# What is the slope of the tangent line of tan(xy)/cot(x^2)= C , where C is an arbitrary constant, at (pi/3,pi/3)?

Feb 15, 2016

I get $m = - 3$.

#### Explanation:

To use product rule instead of quotient, rewrite

$\tan \left(x y\right) \tan \left({x}^{2}\right) = C$

Differentiate using the product and chain rules.

(I use $\frac{d}{\mathrm{dx}} \left(u v\right) = u ' v + u v '$ for the product rule.)

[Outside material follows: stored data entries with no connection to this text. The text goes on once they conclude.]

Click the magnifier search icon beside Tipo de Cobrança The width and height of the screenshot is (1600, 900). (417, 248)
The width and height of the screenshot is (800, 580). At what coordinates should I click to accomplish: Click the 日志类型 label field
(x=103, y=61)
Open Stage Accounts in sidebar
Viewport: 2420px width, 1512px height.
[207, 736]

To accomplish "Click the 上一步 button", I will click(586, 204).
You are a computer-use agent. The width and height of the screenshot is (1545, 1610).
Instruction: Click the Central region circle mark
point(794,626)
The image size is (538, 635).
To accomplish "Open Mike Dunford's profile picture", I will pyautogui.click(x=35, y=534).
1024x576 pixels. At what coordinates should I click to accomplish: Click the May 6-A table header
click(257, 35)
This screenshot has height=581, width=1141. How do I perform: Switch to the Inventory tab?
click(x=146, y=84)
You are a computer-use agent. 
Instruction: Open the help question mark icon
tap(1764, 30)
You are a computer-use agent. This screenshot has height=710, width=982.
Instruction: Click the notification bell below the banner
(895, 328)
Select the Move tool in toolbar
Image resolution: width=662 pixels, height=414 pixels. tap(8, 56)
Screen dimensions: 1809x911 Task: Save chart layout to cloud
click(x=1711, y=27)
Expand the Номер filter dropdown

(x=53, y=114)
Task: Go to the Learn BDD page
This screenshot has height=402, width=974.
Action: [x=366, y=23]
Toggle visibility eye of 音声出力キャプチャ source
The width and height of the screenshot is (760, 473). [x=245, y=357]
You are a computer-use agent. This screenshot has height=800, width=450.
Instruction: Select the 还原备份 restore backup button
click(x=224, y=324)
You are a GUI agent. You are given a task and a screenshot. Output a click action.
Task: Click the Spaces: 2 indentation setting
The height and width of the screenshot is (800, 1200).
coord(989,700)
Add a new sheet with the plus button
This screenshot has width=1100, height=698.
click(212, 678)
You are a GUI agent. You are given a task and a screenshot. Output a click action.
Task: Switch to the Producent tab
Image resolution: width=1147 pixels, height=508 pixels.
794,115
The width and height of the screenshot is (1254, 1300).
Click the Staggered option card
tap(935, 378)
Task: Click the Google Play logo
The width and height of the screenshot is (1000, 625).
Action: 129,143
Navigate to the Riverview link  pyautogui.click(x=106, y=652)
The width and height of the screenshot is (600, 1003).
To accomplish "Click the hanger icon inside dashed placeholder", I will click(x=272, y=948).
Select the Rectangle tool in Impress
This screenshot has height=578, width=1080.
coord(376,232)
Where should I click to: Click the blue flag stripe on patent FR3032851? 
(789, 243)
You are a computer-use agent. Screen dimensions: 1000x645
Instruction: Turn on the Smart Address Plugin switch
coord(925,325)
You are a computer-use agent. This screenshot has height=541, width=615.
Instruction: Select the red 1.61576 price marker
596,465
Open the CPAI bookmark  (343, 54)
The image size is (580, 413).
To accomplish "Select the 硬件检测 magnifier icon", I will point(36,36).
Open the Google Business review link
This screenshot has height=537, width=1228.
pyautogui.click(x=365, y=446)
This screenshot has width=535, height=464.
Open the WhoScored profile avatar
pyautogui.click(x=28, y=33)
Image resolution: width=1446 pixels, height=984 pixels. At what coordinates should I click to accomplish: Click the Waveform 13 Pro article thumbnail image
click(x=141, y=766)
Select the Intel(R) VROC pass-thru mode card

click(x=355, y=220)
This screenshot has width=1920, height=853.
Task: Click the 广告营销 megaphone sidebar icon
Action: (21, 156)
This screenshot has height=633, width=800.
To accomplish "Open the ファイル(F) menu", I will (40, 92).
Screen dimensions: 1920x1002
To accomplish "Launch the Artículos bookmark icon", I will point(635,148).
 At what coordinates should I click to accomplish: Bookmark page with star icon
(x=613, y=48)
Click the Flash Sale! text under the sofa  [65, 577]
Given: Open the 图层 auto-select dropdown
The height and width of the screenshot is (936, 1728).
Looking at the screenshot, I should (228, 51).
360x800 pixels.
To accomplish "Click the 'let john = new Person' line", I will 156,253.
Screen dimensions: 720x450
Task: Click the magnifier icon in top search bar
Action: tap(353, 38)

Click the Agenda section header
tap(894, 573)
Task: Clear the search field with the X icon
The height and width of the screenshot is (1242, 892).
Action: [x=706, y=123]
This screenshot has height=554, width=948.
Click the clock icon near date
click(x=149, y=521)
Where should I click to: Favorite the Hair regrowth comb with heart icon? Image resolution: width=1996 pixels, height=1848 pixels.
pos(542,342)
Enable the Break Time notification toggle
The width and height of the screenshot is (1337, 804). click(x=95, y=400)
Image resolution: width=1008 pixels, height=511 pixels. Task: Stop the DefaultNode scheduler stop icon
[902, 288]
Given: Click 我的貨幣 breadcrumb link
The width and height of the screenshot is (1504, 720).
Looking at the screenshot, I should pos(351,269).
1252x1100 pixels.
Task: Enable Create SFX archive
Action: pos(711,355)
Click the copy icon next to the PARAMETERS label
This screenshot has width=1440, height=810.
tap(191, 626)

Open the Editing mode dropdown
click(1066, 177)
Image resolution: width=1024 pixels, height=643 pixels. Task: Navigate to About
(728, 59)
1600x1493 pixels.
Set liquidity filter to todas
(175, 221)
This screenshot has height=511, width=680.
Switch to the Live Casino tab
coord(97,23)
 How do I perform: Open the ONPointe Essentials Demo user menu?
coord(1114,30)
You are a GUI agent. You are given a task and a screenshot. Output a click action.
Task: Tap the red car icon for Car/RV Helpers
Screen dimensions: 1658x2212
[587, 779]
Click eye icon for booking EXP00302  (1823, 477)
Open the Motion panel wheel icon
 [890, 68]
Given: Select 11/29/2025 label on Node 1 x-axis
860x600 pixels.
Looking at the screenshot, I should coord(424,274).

${\sec}^{2} \left(x y\right) \left[y + x \frac{\mathrm{dy}}{\mathrm{dx}}\right] \tan \left({x}^{2}\right) + \tan \left(x y\right) {\sec}^{2} \left({x}^{2}\right) \left[2 x\right] = 0$

At $\left(\frac{\pi}{3} , \frac{\pi}{3}\right)$, we have

${\sec}^{2} \left({\pi}^{2} / 9\right) \left[\frac{\pi}{3} + \frac{\pi}{3} \frac{\mathrm{dy}}{\mathrm{dx}}\right] \tan \left({\pi}^{2} / 9\right) + \tan \left({\pi}^{2} / 9\right) {\sec}^{2} \left({\pi}^{2} / 9\right) \left[2 \frac{\pi}{3}\right] = 0$

$\pi {\sec}^{2} \left({\pi}^{2} / 9\right) \tan \left({\pi}^{2} / 9\right) + \frac{\pi}{3} {\sec}^{2} \left({\pi}^{2} / 9\right) \tan \left({\pi}^{2} / 9\right) \frac{\mathrm{dy}}{\mathrm{dx}} = 0$

$\frac{\mathrm{dy}}{\mathrm{dx}} = \frac{- \pi {\sec}^{2} \left({\pi}^{2} / 9\right) \tan \left({\pi}^{2} / 9\right)}{\frac{\pi}{3} {\sec}^{2} \left({\pi}^{2} / 9\right) \tan \left({\pi}^{2} / 9\right)} = - 3$